▸ Teks Sumber:
----

Anggota Komisi III DPR Fraksi Golkar Soedeson Tandra mendukung penuh langkah Korps Pemberantasan Tindak Pidana Korupsi (Kortas Tipidkor) Polri dalam mengusut tuntas kasus dugaan korupsi pasokan batu bara yang memicu blackout di Sumatera. Soedeson meminta siapa pun yang terlibat untuk dihukum.
"Saya sebagai anggota Komisi III mendukung penuh tindakan dari Kortas Tipidkor Bareskrim Polri untuk mengusut tuntas perkara korupsi batu bara ini. Ini adalah agenda nasional, salah satu poin Asta Cita," kata Soedeson kepada wartawan, Kamis (9/7/2026).
Soedeson menegaskan Presiden Prabowo Subianto selalu berkomitmen kuat untuk memberantas korupsi di segala lini. Soedeson meminta Polri berani mengusut siapa pun pelakunya.

----

▸ Baris Data:
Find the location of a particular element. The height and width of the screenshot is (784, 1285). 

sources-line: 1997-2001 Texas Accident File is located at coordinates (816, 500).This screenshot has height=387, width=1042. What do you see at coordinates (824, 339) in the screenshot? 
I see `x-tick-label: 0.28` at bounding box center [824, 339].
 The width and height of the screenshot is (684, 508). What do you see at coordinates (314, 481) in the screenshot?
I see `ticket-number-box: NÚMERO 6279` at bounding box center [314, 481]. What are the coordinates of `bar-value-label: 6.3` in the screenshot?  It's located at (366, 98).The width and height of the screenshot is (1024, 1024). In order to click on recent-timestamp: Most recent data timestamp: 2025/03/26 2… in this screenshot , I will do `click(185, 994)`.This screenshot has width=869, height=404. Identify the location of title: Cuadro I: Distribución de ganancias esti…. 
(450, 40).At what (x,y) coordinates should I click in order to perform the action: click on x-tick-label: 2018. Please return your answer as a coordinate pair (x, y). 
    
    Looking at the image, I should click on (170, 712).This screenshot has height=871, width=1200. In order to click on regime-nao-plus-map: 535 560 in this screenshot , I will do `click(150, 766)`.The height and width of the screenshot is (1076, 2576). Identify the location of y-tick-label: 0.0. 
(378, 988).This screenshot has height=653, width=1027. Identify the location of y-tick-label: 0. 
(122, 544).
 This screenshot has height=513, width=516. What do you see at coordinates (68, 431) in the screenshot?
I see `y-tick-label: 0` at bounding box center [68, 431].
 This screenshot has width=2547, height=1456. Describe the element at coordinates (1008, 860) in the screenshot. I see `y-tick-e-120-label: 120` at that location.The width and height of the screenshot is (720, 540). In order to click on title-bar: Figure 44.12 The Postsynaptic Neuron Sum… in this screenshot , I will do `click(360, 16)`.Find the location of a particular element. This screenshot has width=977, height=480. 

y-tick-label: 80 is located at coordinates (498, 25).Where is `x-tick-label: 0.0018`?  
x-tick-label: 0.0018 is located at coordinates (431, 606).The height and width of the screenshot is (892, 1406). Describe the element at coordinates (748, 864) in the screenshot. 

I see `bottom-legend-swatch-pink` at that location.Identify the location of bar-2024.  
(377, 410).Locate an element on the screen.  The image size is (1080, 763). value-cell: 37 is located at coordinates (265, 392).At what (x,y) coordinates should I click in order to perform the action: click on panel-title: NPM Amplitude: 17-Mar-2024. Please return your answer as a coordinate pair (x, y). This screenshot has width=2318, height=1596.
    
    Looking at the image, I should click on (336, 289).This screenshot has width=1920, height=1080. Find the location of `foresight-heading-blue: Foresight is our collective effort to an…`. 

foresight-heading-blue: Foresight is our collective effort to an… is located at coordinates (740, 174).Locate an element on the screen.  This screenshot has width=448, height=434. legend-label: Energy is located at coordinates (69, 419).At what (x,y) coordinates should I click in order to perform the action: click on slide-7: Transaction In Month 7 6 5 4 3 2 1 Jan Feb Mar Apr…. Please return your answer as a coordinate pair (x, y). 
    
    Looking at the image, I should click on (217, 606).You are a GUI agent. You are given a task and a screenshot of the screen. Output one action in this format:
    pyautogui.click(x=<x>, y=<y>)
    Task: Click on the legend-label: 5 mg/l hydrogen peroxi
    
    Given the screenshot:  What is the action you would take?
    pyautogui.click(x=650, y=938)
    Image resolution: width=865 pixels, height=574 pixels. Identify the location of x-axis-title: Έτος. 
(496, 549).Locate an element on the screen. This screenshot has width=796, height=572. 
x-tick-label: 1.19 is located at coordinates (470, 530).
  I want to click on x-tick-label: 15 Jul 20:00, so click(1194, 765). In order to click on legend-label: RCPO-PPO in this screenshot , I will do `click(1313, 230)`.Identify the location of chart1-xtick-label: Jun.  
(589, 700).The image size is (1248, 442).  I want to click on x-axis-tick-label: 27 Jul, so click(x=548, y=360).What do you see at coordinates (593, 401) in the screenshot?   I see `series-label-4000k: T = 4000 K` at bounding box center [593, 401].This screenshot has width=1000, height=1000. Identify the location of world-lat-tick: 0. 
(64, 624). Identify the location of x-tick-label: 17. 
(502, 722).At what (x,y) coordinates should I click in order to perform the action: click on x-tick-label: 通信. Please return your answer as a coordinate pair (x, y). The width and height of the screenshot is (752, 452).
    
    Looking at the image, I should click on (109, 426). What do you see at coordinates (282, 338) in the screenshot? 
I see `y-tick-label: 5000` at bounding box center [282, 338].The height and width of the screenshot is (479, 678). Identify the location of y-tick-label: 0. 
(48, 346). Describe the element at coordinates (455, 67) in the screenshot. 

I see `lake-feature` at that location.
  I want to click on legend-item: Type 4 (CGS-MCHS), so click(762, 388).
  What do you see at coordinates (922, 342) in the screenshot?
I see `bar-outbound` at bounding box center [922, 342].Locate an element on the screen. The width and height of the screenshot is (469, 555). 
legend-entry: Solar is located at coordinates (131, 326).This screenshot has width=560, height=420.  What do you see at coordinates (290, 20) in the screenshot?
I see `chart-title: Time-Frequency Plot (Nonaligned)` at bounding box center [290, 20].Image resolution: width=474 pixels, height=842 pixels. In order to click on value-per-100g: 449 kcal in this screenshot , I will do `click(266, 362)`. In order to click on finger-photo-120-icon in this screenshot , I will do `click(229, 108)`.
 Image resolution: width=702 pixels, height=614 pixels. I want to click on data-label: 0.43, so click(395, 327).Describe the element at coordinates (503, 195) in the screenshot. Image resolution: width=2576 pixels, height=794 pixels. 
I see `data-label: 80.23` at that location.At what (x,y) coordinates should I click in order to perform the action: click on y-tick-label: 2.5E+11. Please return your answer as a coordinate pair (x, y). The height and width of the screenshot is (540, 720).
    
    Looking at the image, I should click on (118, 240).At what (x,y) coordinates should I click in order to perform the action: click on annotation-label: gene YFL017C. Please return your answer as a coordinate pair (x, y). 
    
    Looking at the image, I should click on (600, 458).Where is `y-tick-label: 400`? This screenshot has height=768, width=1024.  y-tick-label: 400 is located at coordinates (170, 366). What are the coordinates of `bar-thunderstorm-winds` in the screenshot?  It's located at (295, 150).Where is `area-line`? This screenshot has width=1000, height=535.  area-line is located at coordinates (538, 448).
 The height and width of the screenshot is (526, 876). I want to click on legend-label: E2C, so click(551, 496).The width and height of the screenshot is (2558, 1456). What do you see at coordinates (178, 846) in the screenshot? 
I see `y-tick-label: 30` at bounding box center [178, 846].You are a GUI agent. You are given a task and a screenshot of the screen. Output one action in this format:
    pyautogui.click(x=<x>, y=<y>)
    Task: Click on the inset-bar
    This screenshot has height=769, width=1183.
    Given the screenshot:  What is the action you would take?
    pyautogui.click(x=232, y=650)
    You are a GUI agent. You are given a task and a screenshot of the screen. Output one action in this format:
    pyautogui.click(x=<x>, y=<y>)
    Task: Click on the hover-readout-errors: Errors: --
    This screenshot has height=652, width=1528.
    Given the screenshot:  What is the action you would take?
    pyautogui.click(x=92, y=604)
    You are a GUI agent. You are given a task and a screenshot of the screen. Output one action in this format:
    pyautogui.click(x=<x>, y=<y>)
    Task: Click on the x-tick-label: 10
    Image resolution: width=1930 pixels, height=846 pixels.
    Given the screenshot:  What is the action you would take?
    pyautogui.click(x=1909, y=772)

----

▸ Perintah 1: Tuliskan kembali bagian berita tentang korupsi batu bara mulai dari "Anggota Komisi III DPR" sampai dengan "siapa pun pelakunya.", termasuk kedua bagian itu.
▸ Perintah 2: Lanjutkan berita tentang dugaan korupsi pasokan batu bara itu dari kalimat terakhirnya.
Baris data di atas tidak dipakai sama sekali di sini.

▸ Jawaban Tugas 1:
Anggota Komisi III DPR Fraksi Golkar Soedeson Tandra mendukung penuh langkah Korps Pemberantasan Tindak Pidana Korupsi (Kortas Tipidkor) Polri dalam mengusut tuntas kasus dugaan korupsi pasokan batu bara yang memicu blackout di Sumatera. Soedeson meminta siapa pun yang terlibat untuk dihukum.
"Saya sebagai anggota Komisi III mendukung penuh tindakan dari Kortas Tipidkor Bareskrim Polri untuk mengusut tuntas perkara korupsi batu bara ini. Ini adalah agenda nasional, salah satu poin Asta Cita," kata Soedeson kepada wartawan, Kamis (9/7/2026).
Soedeson menegaskan Presiden Prabowo Subianto selalu berkomitmen kuat untuk memberantas korupsi di segala lini. Soedeson meminta Polri berani mengusut siapa pun pelakunya.

▸ Jawaban Tugas 2:
"Kami minta ini diusut tuntas, siapa pun yang terlibat harus dimintai pertanggungjawaban hukum," ujar politikus Partai Golkar ini.
Lebih lanjut, ia juga memperingatkan agar tidak ada pihak yang mencoba menghalangi penyidikan. Soedeson meminta Polri tidak pandang bulu, baik terhadap pejabat maupun pengusaha yang terlibat.
"Siapa pun dia, apakah pejabat, pengusaha, punya kedudukan tinggi atau rendah, kalau dia bermain-main dan merugikan negara triliunan rupiah, harus diberantas.
Jangan ada yang menghalangi kerja penyidik," tambah Soedeson.
Kasus dugaan korupsi pemenuhan pasokan batu bara yang memicu terjadinya blackout di Sumatera dan sejumlah wilayah Indonesia diusut Kortas Tipikor Polri. Kasus ini telah naik ke tingkat penyidikan.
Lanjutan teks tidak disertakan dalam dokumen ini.